Impacts of Climate Change on Washington's Economy - In 2006 and again in 2009, a team of scientists and economists from Pacific Northwest universities conducted an economic analysis of climate change for the state of Washington. They reached three conclusions about the effects of climate change on the state's economy: Climate change impacts are visible today, and the economic effects are becoming apparent. The costs of climate change will grow as temperatures and sea levels rise. Climate change will also provide economic opportunities.

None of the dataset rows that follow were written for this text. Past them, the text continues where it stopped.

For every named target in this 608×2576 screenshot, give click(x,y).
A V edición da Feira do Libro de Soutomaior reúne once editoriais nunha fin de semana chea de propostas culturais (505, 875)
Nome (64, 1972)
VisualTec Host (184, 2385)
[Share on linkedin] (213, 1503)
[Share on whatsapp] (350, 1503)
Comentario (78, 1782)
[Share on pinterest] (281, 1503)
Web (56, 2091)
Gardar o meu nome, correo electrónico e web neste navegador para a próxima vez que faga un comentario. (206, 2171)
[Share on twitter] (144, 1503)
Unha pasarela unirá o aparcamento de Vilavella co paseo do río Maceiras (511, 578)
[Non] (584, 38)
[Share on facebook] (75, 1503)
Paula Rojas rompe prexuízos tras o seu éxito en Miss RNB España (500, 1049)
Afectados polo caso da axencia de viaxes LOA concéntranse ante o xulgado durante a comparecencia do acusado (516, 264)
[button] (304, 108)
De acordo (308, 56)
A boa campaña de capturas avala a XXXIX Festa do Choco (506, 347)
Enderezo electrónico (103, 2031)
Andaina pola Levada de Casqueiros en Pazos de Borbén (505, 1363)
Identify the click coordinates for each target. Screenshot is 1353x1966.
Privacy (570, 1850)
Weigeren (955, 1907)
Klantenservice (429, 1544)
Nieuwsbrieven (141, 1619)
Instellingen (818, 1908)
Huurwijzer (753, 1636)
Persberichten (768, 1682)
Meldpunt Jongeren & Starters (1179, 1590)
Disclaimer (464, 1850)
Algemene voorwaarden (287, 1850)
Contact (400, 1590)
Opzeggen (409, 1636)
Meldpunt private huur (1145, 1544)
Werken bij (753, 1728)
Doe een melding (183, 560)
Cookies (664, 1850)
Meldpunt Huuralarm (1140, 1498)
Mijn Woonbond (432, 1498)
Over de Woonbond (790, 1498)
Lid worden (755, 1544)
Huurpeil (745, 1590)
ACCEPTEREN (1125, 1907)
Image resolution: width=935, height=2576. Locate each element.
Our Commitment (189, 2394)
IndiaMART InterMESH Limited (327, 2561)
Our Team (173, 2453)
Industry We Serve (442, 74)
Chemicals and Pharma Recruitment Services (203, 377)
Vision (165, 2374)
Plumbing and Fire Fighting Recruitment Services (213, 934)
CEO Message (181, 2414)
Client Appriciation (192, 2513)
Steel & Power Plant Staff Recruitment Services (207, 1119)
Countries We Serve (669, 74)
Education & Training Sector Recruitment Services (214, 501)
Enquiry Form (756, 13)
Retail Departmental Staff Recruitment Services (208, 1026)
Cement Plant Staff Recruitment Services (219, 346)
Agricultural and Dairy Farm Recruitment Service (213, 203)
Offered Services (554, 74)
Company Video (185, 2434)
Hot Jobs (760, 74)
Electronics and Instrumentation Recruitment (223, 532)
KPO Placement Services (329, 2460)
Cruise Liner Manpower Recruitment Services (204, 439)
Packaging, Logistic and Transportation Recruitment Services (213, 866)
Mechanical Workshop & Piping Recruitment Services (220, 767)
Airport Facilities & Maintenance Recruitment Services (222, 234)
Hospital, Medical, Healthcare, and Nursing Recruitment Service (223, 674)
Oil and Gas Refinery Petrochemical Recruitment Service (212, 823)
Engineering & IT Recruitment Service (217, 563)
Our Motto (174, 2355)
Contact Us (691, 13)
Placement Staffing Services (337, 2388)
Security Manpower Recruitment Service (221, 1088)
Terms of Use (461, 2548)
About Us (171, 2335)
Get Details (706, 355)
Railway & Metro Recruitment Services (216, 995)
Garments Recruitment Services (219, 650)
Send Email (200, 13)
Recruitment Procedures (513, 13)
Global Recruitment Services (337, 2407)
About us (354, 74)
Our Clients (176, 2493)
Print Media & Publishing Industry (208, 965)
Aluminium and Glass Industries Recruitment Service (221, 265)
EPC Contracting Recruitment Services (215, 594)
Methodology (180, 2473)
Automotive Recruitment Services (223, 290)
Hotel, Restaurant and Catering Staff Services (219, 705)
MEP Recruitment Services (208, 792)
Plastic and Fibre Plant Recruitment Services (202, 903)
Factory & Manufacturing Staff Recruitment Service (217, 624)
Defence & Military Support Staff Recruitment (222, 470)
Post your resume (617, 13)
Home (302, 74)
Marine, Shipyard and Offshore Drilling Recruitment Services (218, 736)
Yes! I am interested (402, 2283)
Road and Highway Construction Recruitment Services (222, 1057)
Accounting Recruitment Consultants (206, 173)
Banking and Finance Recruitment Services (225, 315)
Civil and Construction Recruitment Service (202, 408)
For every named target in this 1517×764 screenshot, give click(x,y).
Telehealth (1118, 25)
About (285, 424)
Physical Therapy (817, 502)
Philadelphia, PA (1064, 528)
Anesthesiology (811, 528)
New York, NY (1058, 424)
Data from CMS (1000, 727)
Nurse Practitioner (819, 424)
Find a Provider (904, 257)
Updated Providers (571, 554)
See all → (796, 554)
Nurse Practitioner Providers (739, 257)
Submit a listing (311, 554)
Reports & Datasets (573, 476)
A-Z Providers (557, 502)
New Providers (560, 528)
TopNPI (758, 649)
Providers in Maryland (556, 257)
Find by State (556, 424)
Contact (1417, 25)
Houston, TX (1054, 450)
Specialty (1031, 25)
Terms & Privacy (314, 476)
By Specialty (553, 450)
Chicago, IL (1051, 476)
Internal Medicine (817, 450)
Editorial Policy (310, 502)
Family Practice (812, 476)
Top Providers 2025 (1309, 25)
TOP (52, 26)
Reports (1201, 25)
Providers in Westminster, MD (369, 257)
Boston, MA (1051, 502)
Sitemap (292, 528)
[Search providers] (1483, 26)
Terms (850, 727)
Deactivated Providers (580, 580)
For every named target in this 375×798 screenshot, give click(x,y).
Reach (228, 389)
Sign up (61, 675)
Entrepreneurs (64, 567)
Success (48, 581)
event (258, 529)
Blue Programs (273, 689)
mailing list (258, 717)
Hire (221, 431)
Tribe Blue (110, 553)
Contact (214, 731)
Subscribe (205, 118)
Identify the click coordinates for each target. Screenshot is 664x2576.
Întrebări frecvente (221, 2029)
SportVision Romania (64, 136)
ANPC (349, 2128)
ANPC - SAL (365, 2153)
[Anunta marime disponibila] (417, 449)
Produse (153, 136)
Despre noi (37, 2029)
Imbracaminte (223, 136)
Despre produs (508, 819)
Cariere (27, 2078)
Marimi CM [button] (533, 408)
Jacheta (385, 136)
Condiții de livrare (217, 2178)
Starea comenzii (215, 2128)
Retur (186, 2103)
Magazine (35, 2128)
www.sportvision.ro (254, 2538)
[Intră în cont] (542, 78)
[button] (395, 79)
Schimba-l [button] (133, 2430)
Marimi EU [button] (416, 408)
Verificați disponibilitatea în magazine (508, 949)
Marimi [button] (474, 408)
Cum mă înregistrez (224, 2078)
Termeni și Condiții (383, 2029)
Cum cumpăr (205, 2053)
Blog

In 2007, Washington's Climate Advisory Team (CAT) explored climate strategies in all sectors of the state's economy. Through five Technical Working Groups, the CAT conducted significant analysis of potential policy options for specific sectors of the economy. An outside economic consulting group analyzed the net present-value costs and benefits for many of the CAT strategies.
The analysis showed that the CAT strategies (along with the recent policies and initiatives already undertaken by state government in the past few years) could, if fully implemented, provide an overall economic benefit to Washington residents and businesses. The net cumulative benefit for the quantified CAT strategies and recent actions is estimated to be over $900 million by 2020 (Net Present Value 2008–2020, in 2006 dollars).
In 2008, a second Climate Action Team (CAT) was appointed to review the strategies
from the original CAT and recommend the most promising strategies for the Governor
and Legislature to pursue. The group's recommendations focused on those with the
greatest likelihood to be economically viable in helping to achieve Washington's GHG
reduction goals. These recommendations formed the basis for the Governor's 2009
legislative package on green jobs and climate action.
Washington State Employment Security Department conducted a
2008 Green job survey of existing and potential new jobs in conservation and energy efficiency, manufacturing, design and construction, operations and maintenance, research and development, information technology and consulting or technical services.